La ciencia intenta desvelar los misterios del escalofrío
En su versión positiva, el escalofrío es breve, agradable y muy intenso, y podría servir para conciliar opuestos emocionales cuya ‘fusión’ nos descoloca
Suele ocurrir cuando una canción o una película nos tocan la fibra sensible. También al recordar eventos (heroicos, altruistas…) que echaron sólidas raíces en nuestra memoria. O al vivir instantes personales intensos, como un abrazo muy sentido, un abrumador sentimiento de pertenencia, o una poderosa conexión con otros seres o con la inmensidad de la naturaleza. A veces, el estímulo que los provoca se antoja melancólico. Puede incluso que contenga cierta dosis de desamparo. Pero la respuesta fisiológica nos resulta tan placentera como esquiva al tratar de explicarla.
Su manifestación externa son los pelos de punta (piloerección) y un leve estremecimiento. Más subjetivamente, el escalofrío estético —así lo llama la literatura para diferenciarlo de su reverso negativo, el que emerge en el terror, o del puramente físico, que aparece cuando tenemos fiebre— admite un sinfín de descripciones. Una de cientos posibles: fogonazo de cosquilleo glacial que nos atraviesa la espalda y se extiende por el resto del cuerpo. Hay quien lo asemeja a un mini orgasmo. O a un éxtasis místico y fugaz. La poesía lleva milenios intentando capturar su esencia. Y la ciencia, décadas procurando desentrañar su misterio.
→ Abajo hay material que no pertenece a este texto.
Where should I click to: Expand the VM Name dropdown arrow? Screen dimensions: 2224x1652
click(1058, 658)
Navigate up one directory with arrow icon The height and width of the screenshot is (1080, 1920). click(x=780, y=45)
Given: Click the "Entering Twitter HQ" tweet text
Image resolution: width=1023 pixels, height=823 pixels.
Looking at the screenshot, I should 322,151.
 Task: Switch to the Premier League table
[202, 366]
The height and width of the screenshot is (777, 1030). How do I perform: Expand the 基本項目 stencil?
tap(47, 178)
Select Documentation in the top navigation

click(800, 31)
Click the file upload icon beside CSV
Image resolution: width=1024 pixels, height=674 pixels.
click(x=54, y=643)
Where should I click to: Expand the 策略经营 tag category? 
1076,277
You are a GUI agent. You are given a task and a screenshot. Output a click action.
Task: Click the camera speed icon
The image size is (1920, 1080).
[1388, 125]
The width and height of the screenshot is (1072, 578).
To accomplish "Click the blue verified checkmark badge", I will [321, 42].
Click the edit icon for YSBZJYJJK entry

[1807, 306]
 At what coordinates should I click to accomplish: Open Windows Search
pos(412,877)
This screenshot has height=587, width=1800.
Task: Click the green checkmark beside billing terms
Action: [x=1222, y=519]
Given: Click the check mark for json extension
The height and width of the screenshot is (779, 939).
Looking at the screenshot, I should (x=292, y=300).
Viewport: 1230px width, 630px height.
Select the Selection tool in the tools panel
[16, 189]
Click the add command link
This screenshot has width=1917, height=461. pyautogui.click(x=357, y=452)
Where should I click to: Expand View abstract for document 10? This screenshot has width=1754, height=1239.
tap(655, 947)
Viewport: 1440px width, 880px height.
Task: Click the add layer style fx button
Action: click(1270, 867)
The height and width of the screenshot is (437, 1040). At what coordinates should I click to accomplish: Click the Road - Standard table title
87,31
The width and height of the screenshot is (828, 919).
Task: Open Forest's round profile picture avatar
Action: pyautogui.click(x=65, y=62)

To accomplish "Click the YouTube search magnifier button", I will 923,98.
Félix Schoeller, del Instituto para los Estudios Avanzados de la Conciencia, con sede en California, ha focalizado su trabajo en responder a las preguntas que suscitan estos tsunamis de emocionalidad desatada. Algunas, esperables: ¿Cuáles son sus detonantes más comunes? Otras, de formulación sorprendente, incluso visionaria: ¿Pueden sus agradables sensaciones ayudar a personas con problemas de salud mental? Él y sus colaboradores han creado ChillsDB, una base de datos con música, películas y discursos especialmente proclives a ponernos la piel de gallina. El repositorio mereció en 2022 un artículo en la revista Nature. Miles de californianos han sido expuestos a sus contenidos. Modelos de machine learning, explica Schoeller por videollamada, van afinando el tiro. “Queremos producir el mayor número de escalofríos posible. Y cada vez sabemos mejor cómo hacerlo según la personalidad, las características demográficas y el estado concreto del individuo”, asegura.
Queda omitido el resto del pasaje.